Exercise aim =>
Locate each line of the material that contains the word "Move", and copy those lines.

□ □ □

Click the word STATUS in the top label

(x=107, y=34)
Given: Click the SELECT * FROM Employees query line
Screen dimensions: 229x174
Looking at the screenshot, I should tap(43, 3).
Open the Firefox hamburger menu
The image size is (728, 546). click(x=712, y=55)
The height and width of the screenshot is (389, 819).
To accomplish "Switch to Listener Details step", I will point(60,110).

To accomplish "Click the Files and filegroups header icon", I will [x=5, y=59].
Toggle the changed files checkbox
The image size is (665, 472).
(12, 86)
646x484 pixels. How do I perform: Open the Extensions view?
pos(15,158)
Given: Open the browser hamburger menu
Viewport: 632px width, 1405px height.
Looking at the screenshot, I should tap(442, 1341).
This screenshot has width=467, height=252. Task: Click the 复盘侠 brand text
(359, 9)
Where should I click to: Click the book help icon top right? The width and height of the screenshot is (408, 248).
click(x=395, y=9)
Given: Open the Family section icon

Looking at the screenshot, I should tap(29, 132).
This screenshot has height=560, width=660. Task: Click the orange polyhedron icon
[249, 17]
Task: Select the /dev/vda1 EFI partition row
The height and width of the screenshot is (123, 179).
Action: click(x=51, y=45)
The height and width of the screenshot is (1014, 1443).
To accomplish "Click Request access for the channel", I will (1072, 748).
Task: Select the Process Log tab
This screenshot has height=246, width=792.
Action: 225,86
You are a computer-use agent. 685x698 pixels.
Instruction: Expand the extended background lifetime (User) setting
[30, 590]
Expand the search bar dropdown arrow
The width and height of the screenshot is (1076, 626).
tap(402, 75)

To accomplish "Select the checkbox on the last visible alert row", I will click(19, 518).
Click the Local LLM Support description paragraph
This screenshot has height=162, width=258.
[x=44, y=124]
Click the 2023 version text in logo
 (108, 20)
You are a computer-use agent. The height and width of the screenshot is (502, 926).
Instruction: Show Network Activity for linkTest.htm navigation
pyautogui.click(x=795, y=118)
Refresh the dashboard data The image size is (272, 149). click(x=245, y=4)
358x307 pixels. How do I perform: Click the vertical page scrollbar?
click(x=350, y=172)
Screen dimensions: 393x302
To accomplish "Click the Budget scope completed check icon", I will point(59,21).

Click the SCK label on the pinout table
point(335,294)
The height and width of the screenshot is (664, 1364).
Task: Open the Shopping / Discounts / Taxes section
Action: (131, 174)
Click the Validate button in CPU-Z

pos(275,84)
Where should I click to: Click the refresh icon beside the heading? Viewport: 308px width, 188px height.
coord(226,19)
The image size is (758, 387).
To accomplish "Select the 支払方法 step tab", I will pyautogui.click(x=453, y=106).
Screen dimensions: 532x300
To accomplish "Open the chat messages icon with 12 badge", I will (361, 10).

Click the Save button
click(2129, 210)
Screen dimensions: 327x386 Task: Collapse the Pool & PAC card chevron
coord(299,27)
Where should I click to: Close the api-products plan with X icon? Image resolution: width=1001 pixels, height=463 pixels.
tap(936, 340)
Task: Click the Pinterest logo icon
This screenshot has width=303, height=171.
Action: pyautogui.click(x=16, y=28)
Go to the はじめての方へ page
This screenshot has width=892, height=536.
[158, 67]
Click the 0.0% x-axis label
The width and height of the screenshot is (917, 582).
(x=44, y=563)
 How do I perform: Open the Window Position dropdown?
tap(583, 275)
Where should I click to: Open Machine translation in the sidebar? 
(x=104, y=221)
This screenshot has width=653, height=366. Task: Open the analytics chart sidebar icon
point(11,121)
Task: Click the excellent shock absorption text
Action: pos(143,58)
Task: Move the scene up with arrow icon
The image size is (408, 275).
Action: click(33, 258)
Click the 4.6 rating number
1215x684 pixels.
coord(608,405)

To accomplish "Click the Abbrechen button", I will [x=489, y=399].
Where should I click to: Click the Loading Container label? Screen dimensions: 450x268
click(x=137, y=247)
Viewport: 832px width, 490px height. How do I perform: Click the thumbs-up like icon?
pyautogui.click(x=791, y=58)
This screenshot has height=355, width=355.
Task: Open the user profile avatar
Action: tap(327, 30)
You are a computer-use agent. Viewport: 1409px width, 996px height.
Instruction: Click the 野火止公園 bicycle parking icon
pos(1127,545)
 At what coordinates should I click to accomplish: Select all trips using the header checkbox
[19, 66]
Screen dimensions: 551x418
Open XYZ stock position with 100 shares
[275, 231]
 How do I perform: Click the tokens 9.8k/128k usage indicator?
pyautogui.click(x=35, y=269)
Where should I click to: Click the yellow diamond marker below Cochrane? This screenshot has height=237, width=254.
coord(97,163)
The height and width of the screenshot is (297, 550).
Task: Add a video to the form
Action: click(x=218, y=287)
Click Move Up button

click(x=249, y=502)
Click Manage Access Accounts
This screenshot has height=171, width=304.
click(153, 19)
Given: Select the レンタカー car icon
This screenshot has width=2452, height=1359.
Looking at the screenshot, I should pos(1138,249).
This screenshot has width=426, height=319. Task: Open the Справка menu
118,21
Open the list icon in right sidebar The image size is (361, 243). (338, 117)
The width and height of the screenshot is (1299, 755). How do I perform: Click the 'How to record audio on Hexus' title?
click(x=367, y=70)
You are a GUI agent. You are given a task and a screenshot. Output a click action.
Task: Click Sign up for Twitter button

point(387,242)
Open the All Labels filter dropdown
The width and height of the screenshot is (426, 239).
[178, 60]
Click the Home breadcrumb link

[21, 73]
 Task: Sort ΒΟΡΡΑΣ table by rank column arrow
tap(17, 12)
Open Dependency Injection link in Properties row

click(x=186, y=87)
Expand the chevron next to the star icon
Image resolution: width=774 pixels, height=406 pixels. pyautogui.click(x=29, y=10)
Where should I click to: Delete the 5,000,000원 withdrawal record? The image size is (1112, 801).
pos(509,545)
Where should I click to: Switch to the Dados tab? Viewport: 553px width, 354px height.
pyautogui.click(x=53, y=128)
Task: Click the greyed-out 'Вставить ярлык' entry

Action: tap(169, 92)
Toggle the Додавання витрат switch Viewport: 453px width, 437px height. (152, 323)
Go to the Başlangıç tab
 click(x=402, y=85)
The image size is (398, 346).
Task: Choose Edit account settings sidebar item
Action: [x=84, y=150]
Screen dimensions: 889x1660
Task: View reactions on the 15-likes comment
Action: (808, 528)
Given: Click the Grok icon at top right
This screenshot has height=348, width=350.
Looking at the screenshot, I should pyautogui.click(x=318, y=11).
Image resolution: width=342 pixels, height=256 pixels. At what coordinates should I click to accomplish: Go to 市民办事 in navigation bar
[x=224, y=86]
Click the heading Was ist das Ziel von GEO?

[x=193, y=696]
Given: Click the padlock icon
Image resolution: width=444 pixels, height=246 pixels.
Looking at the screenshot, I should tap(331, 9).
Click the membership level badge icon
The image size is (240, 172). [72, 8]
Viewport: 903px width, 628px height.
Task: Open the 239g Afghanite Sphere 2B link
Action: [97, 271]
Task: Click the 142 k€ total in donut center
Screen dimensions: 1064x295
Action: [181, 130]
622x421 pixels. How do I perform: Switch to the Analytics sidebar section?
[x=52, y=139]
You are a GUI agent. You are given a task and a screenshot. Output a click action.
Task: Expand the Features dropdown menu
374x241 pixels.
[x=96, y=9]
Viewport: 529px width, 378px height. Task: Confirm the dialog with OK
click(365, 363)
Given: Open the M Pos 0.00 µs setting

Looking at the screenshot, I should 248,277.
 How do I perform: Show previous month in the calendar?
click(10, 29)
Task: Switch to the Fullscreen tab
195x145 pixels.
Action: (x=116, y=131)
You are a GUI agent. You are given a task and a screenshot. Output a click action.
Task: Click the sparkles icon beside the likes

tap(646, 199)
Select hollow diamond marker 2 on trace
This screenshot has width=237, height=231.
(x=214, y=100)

□ □ □

Reply to the exercise =>
Task: Move the scene up with arrow icon
Click Move Up button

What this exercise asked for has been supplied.